■ Records shown
·····

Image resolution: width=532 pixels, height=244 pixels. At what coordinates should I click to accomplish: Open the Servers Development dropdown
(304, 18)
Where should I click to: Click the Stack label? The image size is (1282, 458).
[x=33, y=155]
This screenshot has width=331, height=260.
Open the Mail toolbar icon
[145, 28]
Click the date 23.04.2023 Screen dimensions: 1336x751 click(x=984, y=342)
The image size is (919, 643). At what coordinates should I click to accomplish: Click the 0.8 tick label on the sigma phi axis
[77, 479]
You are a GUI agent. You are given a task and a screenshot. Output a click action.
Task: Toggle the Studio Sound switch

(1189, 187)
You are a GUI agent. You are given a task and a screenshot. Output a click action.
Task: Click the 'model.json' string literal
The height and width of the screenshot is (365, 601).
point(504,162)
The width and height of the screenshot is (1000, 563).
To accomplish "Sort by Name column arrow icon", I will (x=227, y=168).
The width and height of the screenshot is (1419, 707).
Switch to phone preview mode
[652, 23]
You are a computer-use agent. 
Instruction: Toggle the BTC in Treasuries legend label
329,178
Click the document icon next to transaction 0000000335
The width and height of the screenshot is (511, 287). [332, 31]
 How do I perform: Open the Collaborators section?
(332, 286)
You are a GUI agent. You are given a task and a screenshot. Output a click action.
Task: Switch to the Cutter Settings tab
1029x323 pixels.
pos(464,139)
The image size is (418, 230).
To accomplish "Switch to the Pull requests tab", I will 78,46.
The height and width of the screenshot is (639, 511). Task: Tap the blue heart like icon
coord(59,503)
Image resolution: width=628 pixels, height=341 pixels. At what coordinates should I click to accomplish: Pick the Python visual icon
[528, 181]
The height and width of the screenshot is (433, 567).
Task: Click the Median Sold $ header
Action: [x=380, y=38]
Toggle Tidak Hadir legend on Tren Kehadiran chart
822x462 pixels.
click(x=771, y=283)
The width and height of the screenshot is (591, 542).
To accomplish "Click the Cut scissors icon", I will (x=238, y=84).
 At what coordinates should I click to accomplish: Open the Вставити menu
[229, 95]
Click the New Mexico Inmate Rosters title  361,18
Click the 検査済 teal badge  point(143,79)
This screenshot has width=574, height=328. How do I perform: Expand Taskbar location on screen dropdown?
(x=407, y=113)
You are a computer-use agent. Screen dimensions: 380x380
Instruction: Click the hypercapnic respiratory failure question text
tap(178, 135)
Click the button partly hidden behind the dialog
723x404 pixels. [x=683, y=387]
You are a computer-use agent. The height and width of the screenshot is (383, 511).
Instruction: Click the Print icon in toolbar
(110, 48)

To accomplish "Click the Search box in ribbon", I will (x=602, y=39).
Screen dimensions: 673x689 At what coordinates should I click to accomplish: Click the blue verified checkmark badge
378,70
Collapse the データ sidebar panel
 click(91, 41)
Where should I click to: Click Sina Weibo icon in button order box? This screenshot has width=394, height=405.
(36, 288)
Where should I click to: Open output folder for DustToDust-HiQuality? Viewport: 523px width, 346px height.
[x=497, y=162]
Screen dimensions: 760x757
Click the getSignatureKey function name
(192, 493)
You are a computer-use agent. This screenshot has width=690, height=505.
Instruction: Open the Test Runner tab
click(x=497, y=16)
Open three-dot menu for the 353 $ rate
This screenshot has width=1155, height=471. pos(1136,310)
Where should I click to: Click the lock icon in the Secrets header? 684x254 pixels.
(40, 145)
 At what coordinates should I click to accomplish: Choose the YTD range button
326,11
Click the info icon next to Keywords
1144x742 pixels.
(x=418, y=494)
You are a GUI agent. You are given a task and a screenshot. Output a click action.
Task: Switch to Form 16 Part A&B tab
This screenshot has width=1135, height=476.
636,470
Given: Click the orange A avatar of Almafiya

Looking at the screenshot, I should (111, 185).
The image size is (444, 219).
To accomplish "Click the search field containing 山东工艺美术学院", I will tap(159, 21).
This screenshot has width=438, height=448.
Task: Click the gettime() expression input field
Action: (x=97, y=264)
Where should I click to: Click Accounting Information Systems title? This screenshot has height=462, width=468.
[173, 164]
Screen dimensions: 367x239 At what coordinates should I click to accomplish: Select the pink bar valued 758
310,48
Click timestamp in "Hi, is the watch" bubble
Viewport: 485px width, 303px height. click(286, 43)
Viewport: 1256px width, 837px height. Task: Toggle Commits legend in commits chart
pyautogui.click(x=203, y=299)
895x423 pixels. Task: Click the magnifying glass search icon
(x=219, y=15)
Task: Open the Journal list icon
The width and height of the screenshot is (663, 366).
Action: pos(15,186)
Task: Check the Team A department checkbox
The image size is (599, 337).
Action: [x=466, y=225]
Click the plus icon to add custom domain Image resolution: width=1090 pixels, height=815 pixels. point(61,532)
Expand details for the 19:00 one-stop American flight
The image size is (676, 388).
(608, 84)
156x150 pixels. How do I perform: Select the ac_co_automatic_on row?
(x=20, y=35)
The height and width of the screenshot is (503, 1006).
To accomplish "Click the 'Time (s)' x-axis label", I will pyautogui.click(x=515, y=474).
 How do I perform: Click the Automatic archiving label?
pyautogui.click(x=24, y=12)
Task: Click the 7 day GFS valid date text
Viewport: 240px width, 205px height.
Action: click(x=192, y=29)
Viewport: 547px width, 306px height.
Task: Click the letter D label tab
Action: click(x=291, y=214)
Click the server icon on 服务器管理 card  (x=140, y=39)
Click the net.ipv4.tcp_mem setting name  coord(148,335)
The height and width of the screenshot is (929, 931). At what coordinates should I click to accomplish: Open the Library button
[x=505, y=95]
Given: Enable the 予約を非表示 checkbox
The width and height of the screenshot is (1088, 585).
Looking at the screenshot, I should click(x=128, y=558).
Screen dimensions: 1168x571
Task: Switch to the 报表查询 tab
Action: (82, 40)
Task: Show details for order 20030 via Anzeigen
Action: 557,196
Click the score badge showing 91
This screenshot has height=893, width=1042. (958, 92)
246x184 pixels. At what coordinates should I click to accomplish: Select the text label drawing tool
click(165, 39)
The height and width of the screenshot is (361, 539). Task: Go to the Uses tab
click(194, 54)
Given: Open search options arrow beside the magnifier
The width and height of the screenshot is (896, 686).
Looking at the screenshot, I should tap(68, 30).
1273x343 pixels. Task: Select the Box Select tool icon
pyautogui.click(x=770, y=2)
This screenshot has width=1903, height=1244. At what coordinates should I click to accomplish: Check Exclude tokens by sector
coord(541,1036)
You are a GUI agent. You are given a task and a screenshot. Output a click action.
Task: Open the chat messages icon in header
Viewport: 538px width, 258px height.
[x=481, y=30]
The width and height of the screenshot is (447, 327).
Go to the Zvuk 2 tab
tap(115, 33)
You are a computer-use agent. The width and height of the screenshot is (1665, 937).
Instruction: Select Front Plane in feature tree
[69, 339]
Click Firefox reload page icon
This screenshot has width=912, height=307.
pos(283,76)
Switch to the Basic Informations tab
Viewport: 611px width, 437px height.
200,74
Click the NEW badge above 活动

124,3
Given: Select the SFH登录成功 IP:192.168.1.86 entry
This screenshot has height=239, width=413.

·····

Reproduce all of the records above verbatim, line for line, without altering anything.

Image resolution: width=532 pixels, height=244 pixels. At what coordinates should I click to accomplish: Open the Servers Development dropdown
(304, 18)
Where should I click to: Click the Stack label? The image size is (1282, 458).
[x=33, y=155]
This screenshot has width=331, height=260.
Open the Mail toolbar icon
[145, 28]
Click the date 23.04.2023 Screen dimensions: 1336x751 click(x=984, y=342)
The image size is (919, 643). At what coordinates should I click to accomplish: Click the 0.8 tick label on the sigma phi axis
[77, 479]
You are a GUI agent. You are given a task and a screenshot. Output a click action.
Task: Toggle the Studio Sound switch

(1189, 187)
You are a GUI agent. You are given a task and a screenshot. Output a click action.
Task: Click the 'model.json' string literal
The height and width of the screenshot is (365, 601).
point(504,162)
The width and height of the screenshot is (1000, 563).
To accomplish "Sort by Name column arrow icon", I will (x=227, y=168).
The width and height of the screenshot is (1419, 707).
Switch to phone preview mode
[652, 23]
You are a computer-use agent. 
Instruction: Toggle the BTC in Treasuries legend label
329,178
Click the document icon next to transaction 0000000335
The width and height of the screenshot is (511, 287). [332, 31]
 How do I perform: Open the Collaborators section?
(332, 286)
You are a GUI agent. You are given a task and a screenshot. Output a click action.
Task: Switch to the Cutter Settings tab
1029x323 pixels.
pos(464,139)
The image size is (418, 230).
To accomplish "Switch to the Pull requests tab", I will 78,46.
The height and width of the screenshot is (639, 511). Task: Tap the blue heart like icon
coord(59,503)
Image resolution: width=628 pixels, height=341 pixels. At what coordinates should I click to accomplish: Pick the Python visual icon
[528, 181]
The height and width of the screenshot is (433, 567).
Task: Click the Median Sold $ header
Action: [x=380, y=38]
Toggle Tidak Hadir legend on Tren Kehadiran chart
822x462 pixels.
click(x=771, y=283)
The width and height of the screenshot is (591, 542).
To accomplish "Click the Cut scissors icon", I will (x=238, y=84).
 At what coordinates should I click to accomplish: Open the Вставити menu
[229, 95]
Click the New Mexico Inmate Rosters title  361,18
Click the 検査済 teal badge  point(143,79)
This screenshot has width=574, height=328. How do I perform: Expand Taskbar location on screen dropdown?
(x=407, y=113)
You are a computer-use agent. Screen dimensions: 380x380
Instruction: Click the hypercapnic respiratory failure question text
tap(178, 135)
Click the button partly hidden behind the dialog
723x404 pixels. [x=683, y=387]
You are a computer-use agent. The height and width of the screenshot is (383, 511).
Instruction: Click the Print icon in toolbar
(110, 48)

To accomplish "Click the Search box in ribbon", I will (x=602, y=39).
Screen dimensions: 673x689 At what coordinates should I click to accomplish: Click the blue verified checkmark badge
378,70
Collapse the データ sidebar panel
 click(91, 41)
Where should I click to: Click Sina Weibo icon in button order box? This screenshot has width=394, height=405.
(36, 288)
Where should I click to: Open output folder for DustToDust-HiQuality? Viewport: 523px width, 346px height.
[x=497, y=162]
Screen dimensions: 760x757
Click the getSignatureKey function name
(192, 493)
You are a computer-use agent. This screenshot has width=690, height=505.
Instruction: Open the Test Runner tab
click(x=497, y=16)
Open three-dot menu for the 353 $ rate
This screenshot has width=1155, height=471. pos(1136,310)
Where should I click to: Click the lock icon in the Secrets header? 684x254 pixels.
(40, 145)
 At what coordinates should I click to accomplish: Choose the YTD range button
326,11
Click the info icon next to Keywords
1144x742 pixels.
(x=418, y=494)
You are a GUI agent. You are given a task and a screenshot. Output a click action.
Task: Switch to Form 16 Part A&B tab
This screenshot has width=1135, height=476.
636,470
Given: Click the orange A avatar of Almafiya

Looking at the screenshot, I should (111, 185).
The image size is (444, 219).
To accomplish "Click the search field containing 山东工艺美术学院", I will tap(159, 21).
This screenshot has width=438, height=448.
Task: Click the gettime() expression input field
Action: (x=97, y=264)
Where should I click to: Click Accounting Information Systems title? This screenshot has height=462, width=468.
[173, 164]
Screen dimensions: 367x239 At what coordinates should I click to accomplish: Select the pink bar valued 758
310,48
Click timestamp in "Hi, is the watch" bubble
Viewport: 485px width, 303px height. click(286, 43)
Viewport: 1256px width, 837px height. Task: Toggle Commits legend in commits chart
pyautogui.click(x=203, y=299)
895x423 pixels. Task: Click the magnifying glass search icon
(x=219, y=15)
Task: Open the Journal list icon
The width and height of the screenshot is (663, 366).
Action: pos(15,186)
Task: Check the Team A department checkbox
The image size is (599, 337).
Action: [x=466, y=225]
Click the plus icon to add custom domain Image resolution: width=1090 pixels, height=815 pixels. point(61,532)
Expand details for the 19:00 one-stop American flight
The image size is (676, 388).
(608, 84)
156x150 pixels. How do I perform: Select the ac_co_automatic_on row?
(x=20, y=35)
The height and width of the screenshot is (503, 1006).
To accomplish "Click the 'Time (s)' x-axis label", I will pyautogui.click(x=515, y=474).
 How do I perform: Click the Automatic archiving label?
pyautogui.click(x=24, y=12)
Task: Click the 7 day GFS valid date text
Viewport: 240px width, 205px height.
Action: click(x=192, y=29)
Viewport: 547px width, 306px height.
Task: Click the letter D label tab
Action: click(x=291, y=214)
Click the server icon on 服务器管理 card  (x=140, y=39)
Click the net.ipv4.tcp_mem setting name  coord(148,335)
The height and width of the screenshot is (929, 931). At what coordinates should I click to accomplish: Open the Library button
[x=505, y=95]
Given: Enable the 予約を非表示 checkbox
The width and height of the screenshot is (1088, 585).
Looking at the screenshot, I should click(x=128, y=558).
Screen dimensions: 1168x571
Task: Switch to the 报表查询 tab
Action: (82, 40)
Task: Show details for order 20030 via Anzeigen
Action: 557,196
Click the score badge showing 91
This screenshot has height=893, width=1042. (958, 92)
246x184 pixels. At what coordinates should I click to accomplish: Select the text label drawing tool
click(165, 39)
The height and width of the screenshot is (361, 539). Task: Go to the Uses tab
click(194, 54)
Given: Open search options arrow beside the magnifier
The width and height of the screenshot is (896, 686).
Looking at the screenshot, I should tap(68, 30).
1273x343 pixels. Task: Select the Box Select tool icon
pyautogui.click(x=770, y=2)
This screenshot has width=1903, height=1244. At what coordinates should I click to accomplish: Check Exclude tokens by sector
coord(541,1036)
You are a GUI agent. You are given a task and a screenshot. Output a click action.
Task: Open the chat messages icon in header
Viewport: 538px width, 258px height.
[x=481, y=30]
The width and height of the screenshot is (447, 327).
Go to the Zvuk 2 tab
tap(115, 33)
You are a computer-use agent. The width and height of the screenshot is (1665, 937).
Instruction: Select Front Plane in feature tree
[69, 339]
Click Firefox reload page icon
This screenshot has width=912, height=307.
pos(283,76)
Switch to the Basic Informations tab
Viewport: 611px width, 437px height.
200,74
Click the NEW badge above 活动

124,3
Given: Select the SFH登录成功 IP:192.168.1.86 entry
This screenshot has height=239, width=413.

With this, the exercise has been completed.